- **TASK STATEMENT**
Reproduce the records verbatim, starting at the first line and ending at the line that contains "(x=324, y=704)", with both ends included.

- **SOURCE DATA**
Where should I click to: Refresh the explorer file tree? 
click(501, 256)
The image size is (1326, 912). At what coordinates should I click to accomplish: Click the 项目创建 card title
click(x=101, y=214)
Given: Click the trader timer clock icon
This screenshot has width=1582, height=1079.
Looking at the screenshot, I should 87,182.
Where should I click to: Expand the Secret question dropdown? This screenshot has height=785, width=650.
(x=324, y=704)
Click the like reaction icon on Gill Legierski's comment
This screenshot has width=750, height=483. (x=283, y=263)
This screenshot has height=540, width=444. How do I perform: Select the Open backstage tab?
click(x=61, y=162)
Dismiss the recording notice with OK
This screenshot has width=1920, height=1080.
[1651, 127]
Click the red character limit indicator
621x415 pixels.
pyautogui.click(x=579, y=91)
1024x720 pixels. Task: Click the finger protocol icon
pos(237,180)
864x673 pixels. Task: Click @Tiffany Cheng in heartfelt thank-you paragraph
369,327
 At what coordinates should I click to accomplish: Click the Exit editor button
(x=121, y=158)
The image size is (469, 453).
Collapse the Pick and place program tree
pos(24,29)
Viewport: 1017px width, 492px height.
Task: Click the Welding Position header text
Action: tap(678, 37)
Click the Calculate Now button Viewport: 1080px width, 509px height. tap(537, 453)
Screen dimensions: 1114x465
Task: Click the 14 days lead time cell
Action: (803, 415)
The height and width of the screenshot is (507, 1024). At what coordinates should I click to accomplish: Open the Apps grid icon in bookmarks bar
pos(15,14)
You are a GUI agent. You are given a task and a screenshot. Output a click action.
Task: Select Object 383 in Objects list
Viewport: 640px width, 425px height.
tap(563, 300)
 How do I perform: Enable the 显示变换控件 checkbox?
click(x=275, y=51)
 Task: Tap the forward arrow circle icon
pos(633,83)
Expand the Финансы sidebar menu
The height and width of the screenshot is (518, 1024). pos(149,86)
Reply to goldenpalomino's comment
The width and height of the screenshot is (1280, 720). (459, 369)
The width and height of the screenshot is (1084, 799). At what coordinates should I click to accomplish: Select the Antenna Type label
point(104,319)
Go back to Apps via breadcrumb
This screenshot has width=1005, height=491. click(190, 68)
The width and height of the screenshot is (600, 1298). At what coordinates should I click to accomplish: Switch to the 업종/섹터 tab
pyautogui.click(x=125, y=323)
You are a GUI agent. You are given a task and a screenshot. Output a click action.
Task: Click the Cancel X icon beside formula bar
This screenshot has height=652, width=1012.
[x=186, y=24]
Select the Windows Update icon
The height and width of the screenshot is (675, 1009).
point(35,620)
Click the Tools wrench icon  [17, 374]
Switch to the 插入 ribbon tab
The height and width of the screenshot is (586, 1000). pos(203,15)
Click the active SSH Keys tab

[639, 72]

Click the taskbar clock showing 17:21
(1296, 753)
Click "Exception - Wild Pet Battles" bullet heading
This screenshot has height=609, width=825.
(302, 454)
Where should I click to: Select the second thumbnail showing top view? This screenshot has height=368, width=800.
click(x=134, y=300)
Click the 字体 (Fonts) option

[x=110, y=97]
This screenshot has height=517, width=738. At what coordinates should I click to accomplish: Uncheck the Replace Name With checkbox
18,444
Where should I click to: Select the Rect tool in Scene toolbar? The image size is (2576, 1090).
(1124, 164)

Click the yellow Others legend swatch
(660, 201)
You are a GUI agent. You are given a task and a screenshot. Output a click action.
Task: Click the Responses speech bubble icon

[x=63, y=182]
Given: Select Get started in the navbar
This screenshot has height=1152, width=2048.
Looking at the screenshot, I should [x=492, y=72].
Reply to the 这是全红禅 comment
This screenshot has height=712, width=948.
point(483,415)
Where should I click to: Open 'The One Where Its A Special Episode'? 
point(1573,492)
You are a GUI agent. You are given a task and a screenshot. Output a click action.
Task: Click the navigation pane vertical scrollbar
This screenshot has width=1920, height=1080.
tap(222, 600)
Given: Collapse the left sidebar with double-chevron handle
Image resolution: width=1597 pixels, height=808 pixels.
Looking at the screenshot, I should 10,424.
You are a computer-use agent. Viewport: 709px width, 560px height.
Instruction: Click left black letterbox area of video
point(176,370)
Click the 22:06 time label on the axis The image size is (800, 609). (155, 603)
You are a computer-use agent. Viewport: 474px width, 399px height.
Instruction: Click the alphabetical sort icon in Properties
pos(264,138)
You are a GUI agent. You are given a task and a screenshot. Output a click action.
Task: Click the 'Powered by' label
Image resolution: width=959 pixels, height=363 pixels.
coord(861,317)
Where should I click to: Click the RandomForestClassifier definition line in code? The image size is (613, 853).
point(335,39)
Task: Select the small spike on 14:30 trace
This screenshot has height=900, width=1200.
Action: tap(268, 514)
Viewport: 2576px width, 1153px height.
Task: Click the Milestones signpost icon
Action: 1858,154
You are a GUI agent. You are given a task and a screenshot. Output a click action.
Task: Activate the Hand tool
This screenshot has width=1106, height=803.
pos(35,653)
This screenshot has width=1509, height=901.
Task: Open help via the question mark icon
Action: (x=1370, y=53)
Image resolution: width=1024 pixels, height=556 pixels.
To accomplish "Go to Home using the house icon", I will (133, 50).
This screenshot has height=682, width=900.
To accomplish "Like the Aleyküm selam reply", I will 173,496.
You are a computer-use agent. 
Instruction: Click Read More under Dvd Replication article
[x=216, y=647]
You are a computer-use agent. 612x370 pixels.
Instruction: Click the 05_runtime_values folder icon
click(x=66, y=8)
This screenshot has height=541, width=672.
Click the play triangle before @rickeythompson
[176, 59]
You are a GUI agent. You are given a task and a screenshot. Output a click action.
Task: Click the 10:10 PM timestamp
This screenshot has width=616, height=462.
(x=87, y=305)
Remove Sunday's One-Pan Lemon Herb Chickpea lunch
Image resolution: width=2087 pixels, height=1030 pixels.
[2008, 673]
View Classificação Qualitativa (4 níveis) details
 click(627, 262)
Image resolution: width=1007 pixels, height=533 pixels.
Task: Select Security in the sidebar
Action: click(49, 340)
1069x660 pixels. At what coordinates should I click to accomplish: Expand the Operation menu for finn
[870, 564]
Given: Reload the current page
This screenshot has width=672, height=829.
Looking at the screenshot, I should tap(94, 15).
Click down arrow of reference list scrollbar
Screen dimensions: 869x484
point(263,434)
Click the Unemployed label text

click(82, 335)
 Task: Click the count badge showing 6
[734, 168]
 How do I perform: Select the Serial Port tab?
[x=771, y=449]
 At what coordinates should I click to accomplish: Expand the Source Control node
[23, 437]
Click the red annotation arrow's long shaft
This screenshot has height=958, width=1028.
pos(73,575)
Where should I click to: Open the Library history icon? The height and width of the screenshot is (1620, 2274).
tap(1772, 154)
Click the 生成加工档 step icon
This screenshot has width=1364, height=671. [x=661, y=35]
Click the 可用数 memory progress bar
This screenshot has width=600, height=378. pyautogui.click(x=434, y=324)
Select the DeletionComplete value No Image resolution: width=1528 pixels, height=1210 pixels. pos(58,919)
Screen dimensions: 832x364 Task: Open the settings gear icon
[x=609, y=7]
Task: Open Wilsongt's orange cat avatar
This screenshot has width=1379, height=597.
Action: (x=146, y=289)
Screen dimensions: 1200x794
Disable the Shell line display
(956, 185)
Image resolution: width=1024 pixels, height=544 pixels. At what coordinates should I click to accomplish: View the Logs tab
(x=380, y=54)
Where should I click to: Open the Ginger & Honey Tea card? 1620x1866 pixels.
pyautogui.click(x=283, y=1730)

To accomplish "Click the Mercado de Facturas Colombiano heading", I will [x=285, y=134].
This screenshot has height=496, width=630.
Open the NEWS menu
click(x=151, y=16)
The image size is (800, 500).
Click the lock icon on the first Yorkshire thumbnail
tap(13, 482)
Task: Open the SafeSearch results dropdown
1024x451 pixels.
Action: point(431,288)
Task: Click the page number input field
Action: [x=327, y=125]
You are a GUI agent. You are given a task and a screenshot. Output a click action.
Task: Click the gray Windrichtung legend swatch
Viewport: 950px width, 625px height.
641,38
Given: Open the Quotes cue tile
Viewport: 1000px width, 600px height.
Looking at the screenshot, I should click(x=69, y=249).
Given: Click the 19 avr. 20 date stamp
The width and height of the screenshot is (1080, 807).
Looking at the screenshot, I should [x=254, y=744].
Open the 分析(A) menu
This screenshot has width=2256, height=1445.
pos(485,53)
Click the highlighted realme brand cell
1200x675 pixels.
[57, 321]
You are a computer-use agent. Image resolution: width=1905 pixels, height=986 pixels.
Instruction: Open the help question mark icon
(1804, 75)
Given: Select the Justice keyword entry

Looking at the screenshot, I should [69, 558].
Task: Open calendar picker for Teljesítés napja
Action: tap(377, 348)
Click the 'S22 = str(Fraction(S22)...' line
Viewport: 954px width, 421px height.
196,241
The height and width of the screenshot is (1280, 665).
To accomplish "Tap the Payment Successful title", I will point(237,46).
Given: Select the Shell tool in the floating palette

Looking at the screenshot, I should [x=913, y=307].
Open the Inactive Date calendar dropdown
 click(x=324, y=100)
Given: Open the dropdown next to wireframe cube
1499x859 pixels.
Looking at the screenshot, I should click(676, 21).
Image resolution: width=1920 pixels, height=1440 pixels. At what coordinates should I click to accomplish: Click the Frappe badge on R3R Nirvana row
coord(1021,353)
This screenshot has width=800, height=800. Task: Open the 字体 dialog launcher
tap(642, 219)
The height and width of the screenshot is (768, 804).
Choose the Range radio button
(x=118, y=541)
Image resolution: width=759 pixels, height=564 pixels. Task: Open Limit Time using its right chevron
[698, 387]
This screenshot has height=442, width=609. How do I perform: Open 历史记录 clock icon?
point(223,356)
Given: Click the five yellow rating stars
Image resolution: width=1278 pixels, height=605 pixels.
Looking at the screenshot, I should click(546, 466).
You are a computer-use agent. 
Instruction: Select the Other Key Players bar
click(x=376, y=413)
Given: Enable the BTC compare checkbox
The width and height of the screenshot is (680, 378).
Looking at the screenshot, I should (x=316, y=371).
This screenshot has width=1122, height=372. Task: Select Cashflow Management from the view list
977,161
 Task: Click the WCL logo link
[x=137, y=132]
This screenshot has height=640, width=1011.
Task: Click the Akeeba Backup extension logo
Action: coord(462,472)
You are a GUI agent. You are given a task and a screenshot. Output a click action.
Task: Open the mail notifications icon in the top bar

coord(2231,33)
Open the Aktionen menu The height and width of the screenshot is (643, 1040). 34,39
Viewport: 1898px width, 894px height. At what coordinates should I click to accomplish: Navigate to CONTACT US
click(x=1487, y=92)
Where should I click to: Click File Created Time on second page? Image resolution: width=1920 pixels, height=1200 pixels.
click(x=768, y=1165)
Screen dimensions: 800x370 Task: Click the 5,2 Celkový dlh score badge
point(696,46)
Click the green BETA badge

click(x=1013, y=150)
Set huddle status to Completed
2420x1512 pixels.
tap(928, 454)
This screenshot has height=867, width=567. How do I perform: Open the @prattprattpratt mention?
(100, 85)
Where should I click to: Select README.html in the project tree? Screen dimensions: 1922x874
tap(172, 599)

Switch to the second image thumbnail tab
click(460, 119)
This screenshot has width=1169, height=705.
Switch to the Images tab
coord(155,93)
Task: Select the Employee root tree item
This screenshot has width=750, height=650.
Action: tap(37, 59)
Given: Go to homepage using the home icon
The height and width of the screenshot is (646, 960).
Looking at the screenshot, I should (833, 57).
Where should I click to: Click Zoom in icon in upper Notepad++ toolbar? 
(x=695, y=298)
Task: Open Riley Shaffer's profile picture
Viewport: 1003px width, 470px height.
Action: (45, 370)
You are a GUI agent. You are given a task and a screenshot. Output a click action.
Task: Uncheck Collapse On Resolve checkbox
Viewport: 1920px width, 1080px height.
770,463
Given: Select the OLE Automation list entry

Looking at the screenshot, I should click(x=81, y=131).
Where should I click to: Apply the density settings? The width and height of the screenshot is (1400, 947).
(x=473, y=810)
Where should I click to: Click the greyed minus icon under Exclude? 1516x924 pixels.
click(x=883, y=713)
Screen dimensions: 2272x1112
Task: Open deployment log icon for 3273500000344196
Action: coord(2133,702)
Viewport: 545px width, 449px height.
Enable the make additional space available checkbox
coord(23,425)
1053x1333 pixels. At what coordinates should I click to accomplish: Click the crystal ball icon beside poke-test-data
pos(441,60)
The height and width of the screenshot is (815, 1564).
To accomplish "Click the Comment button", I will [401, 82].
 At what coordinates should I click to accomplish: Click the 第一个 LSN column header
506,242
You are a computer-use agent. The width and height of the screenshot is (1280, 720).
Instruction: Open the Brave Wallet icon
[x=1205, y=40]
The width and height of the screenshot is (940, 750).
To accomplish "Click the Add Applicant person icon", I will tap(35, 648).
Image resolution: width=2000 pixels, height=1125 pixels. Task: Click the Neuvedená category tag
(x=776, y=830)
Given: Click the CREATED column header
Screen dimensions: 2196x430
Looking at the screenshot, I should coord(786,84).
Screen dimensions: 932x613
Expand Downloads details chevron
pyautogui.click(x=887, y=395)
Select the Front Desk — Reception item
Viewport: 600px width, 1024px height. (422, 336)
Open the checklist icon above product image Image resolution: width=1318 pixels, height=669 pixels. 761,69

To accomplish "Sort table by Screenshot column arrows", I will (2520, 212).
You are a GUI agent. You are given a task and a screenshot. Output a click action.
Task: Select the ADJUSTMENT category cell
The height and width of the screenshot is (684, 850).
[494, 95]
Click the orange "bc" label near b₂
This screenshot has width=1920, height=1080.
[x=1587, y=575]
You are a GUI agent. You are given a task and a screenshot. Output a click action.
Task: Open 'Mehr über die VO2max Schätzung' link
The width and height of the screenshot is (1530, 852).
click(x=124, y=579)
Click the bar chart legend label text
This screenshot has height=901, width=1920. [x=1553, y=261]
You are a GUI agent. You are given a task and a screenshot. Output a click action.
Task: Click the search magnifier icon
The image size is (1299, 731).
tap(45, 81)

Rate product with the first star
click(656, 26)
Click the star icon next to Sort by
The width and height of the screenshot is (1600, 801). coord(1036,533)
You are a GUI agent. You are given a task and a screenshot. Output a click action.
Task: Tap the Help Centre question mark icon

- **FULL SOLUTION**
Where should I click to: Refresh the explorer file tree? 
click(501, 256)
The image size is (1326, 912). At what coordinates should I click to accomplish: Click the 项目创建 card title
click(x=101, y=214)
Given: Click the trader timer clock icon
This screenshot has width=1582, height=1079.
Looking at the screenshot, I should 87,182.
Where should I click to: Expand the Secret question dropdown? This screenshot has height=785, width=650.
(x=324, y=704)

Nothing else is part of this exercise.